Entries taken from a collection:
>> start
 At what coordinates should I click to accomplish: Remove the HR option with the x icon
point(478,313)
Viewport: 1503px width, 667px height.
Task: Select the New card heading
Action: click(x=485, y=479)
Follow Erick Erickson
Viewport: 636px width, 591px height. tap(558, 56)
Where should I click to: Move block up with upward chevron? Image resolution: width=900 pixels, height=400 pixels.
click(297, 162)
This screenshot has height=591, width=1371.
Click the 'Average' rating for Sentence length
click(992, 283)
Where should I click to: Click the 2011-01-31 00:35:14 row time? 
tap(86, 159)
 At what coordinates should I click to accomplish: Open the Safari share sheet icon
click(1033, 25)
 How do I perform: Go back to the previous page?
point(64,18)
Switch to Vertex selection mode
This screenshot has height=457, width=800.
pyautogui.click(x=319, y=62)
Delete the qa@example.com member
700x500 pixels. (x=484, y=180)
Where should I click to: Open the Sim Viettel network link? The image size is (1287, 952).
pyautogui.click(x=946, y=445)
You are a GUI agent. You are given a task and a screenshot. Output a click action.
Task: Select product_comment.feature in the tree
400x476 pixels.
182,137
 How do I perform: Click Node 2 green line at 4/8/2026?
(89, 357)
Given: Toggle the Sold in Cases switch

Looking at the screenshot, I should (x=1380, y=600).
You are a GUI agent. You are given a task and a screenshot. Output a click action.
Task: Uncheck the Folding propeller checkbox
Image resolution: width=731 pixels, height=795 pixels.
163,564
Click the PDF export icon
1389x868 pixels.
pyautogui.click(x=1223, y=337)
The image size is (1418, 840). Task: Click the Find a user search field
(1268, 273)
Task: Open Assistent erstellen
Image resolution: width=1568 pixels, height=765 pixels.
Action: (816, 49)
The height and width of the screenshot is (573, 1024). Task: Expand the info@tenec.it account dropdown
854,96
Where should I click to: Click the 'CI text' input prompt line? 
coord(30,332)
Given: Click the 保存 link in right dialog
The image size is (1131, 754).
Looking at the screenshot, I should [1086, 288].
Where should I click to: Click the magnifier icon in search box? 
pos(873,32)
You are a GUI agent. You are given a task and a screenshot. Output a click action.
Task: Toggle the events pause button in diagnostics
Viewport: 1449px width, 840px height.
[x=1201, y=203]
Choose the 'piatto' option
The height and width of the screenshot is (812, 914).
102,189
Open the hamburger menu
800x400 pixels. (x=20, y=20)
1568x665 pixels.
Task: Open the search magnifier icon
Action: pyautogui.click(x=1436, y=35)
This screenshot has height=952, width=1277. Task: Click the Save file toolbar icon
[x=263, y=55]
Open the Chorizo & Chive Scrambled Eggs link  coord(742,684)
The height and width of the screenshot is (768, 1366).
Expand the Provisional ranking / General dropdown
>> end
| Do this |
Rewrite the records above with every "Where should I click to" changed to "Where do I click to", keeping all other text identical.

| Response to the task |
 At what coordinates should I click to accomplish: Remove the HR option with the x icon
point(478,313)
Viewport: 1503px width, 667px height.
Task: Select the New card heading
Action: click(x=485, y=479)
Follow Erick Erickson
Viewport: 636px width, 591px height. tap(558, 56)
Where do I click to: Move block up with upward chevron? Image resolution: width=900 pixels, height=400 pixels.
click(297, 162)
This screenshot has height=591, width=1371.
Click the 'Average' rating for Sentence length
click(992, 283)
Where do I click to: Click the 2011-01-31 00:35:14 row time? 
tap(86, 159)
 At what coordinates should I click to accomplish: Open the Safari share sheet icon
click(1033, 25)
 How do I perform: Go back to the previous page?
point(64,18)
Switch to Vertex selection mode
This screenshot has height=457, width=800.
pyautogui.click(x=319, y=62)
Delete the qa@example.com member
700x500 pixels. (x=484, y=180)
Where do I click to: Open the Sim Viettel network link? The image size is (1287, 952).
pyautogui.click(x=946, y=445)
You are a GUI agent. You are given a task and a screenshot. Output a click action.
Task: Select product_comment.feature in the tree
400x476 pixels.
182,137
 How do I perform: Click Node 2 green line at 4/8/2026?
(89, 357)
Given: Toggle the Sold in Cases switch

Looking at the screenshot, I should (x=1380, y=600).
You are a GUI agent. You are given a task and a screenshot. Output a click action.
Task: Uncheck the Folding propeller checkbox
Image resolution: width=731 pixels, height=795 pixels.
163,564
Click the PDF export icon
1389x868 pixels.
pyautogui.click(x=1223, y=337)
The image size is (1418, 840). Task: Click the Find a user search field
(1268, 273)
Task: Open Assistent erstellen
Image resolution: width=1568 pixels, height=765 pixels.
Action: (816, 49)
The height and width of the screenshot is (573, 1024). Task: Expand the info@tenec.it account dropdown
854,96
Where do I click to: Click the 'CI text' input prompt line? 
coord(30,332)
Given: Click the 保存 link in right dialog
The image size is (1131, 754).
Looking at the screenshot, I should [1086, 288].
Where do I click to: Click the magnifier icon in search box? 
pos(873,32)
You are a GUI agent. You are given a task and a screenshot. Output a click action.
Task: Toggle the events pause button in diagnostics
Viewport: 1449px width, 840px height.
[x=1201, y=203]
Choose the 'piatto' option
The height and width of the screenshot is (812, 914).
102,189
Open the hamburger menu
800x400 pixels. (x=20, y=20)
1568x665 pixels.
Task: Open the search magnifier icon
Action: pyautogui.click(x=1436, y=35)
This screenshot has height=952, width=1277. Task: Click the Save file toolbar icon
[x=263, y=55]
Open the Chorizo & Chive Scrambled Eggs link  coord(742,684)
The height and width of the screenshot is (768, 1366).
Expand the Provisional ranking / General dropdown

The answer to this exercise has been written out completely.